───── TEXTO PROPORCIONADO
El Sello

Buenos Aires, sábado 23, agosto 2025
El tiempo - Tutiempo.net

Cuando la adoración ofende a Dios

23 de agosto de 2025
👁‍🗨 145077

En tiempos de Amós, Israel vivía una aparente prosperidad. Las fiestas religiosas se celebraban con esplendor, los cánticos resonaban en los templos, y los sacrificios se ofrecían con regularidad. Desde afuera, parecía que todo marchaba bien. Pero desde el cielo, Dios veía otra cosa. El corazón del pueblo estaba lejos de Él, y su justicia… ausente.

Amós no tuvo miedo de alzar la voz. Con palabras que aún hoy sacuden, el profeta denunció que la adoración sin justicia no solo es inútil, sino ofensiva para Dios: «Aborrezco, desprecio vuestras fiestas, y no me complazco en vuestras asambleas solemnes» (Amós 5:21). ¿Por qué tanto rechazo? Porque mientras el pueblo cantaba, los pobres eran ignorados. Mientras se ofrecían ofrendas, el derecho era torcido. Mientras se hablaba de Dios, se callaba el clamor del necesitado.
──────────
## LISTA DE TAREAS
1 > Devuelve del texto proporcionado el fragmento que comienza con «En tiempos de» y sigue hasta «clamor del necesitado.».
2 > Responde según el texto proporcionado:
(a) ¿En qué fecha se publicó?
(b) ¿Cómo vivía Israel en tiempos de Amós?
(c) ¿Qué pasaje bíblico se cita entre paréntesis?
───── DATOS PROPORCIONADOS
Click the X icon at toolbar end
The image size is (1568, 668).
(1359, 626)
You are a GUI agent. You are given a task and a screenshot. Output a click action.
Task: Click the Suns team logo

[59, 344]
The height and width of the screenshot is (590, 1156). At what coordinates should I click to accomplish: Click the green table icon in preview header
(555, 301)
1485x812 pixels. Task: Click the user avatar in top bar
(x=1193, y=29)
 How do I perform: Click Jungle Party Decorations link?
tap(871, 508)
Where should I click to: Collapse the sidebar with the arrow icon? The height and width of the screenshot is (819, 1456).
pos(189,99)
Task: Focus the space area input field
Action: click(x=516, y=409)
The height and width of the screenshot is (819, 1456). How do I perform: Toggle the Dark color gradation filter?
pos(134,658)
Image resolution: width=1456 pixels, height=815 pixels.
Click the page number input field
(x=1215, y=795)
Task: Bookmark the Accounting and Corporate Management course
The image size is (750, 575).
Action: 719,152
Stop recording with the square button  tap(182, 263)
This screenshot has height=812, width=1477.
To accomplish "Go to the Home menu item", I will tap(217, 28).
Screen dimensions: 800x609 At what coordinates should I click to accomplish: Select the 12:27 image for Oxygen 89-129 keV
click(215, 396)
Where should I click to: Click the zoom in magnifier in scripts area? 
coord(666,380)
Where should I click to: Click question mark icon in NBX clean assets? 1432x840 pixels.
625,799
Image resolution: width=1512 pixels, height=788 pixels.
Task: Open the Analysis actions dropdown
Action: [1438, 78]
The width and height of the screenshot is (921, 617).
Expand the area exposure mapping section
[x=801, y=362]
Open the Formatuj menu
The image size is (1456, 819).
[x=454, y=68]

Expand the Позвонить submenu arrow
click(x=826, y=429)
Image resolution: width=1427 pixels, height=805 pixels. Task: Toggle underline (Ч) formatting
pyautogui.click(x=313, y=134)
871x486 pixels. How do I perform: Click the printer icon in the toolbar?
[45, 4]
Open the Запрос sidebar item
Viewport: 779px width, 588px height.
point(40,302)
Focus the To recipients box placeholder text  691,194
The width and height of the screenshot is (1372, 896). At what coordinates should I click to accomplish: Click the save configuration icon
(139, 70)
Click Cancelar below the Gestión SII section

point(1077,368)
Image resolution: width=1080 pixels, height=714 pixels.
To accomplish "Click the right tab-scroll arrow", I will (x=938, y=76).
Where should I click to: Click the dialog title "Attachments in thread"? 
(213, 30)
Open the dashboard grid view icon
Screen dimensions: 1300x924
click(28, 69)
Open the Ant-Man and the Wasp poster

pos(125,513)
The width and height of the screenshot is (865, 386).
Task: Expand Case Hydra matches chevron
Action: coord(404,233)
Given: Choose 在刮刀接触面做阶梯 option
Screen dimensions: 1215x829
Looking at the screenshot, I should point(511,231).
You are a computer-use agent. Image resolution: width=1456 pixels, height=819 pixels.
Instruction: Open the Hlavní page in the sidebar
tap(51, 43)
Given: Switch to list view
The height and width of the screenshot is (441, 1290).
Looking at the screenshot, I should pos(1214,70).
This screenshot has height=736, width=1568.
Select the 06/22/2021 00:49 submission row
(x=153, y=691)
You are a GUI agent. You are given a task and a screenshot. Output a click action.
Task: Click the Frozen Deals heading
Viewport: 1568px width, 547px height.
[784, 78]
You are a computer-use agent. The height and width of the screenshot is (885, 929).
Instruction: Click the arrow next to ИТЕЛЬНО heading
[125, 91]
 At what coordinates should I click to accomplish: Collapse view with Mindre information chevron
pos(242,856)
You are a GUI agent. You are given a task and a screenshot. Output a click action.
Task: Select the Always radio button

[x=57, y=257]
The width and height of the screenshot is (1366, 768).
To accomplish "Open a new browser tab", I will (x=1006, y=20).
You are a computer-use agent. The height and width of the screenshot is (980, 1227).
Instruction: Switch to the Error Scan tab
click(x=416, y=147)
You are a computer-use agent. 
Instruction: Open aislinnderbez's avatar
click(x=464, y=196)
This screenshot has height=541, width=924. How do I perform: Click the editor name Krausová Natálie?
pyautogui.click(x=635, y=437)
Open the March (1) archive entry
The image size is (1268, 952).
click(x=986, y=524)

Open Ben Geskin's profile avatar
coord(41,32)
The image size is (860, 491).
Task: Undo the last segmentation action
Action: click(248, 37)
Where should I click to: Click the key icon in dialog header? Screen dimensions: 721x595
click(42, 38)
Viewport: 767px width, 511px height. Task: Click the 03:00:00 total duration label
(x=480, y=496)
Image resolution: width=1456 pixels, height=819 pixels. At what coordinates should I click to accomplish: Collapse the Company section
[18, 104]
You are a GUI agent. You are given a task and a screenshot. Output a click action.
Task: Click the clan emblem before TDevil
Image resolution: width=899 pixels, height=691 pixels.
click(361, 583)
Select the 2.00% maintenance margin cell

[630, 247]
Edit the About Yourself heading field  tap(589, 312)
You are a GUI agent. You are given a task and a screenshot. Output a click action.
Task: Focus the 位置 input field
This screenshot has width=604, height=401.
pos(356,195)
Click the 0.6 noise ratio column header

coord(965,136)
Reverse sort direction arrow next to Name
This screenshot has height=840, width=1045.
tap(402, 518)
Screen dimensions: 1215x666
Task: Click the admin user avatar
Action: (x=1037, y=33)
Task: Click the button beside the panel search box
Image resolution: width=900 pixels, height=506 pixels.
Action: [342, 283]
──────────
## CONJUNTO DE RESPUESTAS
1 >
En tiempos de Amós, Israel vivía una aparente prosperidad. Las fiestas religiosas se celebraban con esplendor, los cánticos resonaban en los templos, y los sacrificios se ofrecían con regularidad. Desde afuera, parecía que todo marchaba bien. Pero desde el cielo, Dios veía otra cosa. El corazón del pueblo estaba lejos de Él, y su justicia… ausente.

Amós no tuvo miedo de alzar la voz. Con palabras que aún hoy sacuden, el profeta denunció que la adoración sin justicia no solo es inútil, sino ofensiva para Dios: «Aborrezco, desprecio vuestras fiestas, y no me complazco en vuestras asambleas solemnes» (Amós 5:21). ¿Por qué tanto rechazo? Porque mientras el pueblo cantaba, los pobres eran ignorados. Mientras se ofrecían ofrendas, el derecho era torcido. Mientras se hablaba de Dios, se callaba el clamor del necesitado.

2 >
(a) El 23 de agosto de 2025.
(b) En una aparente prosperidad.
(c) Amós 5:21.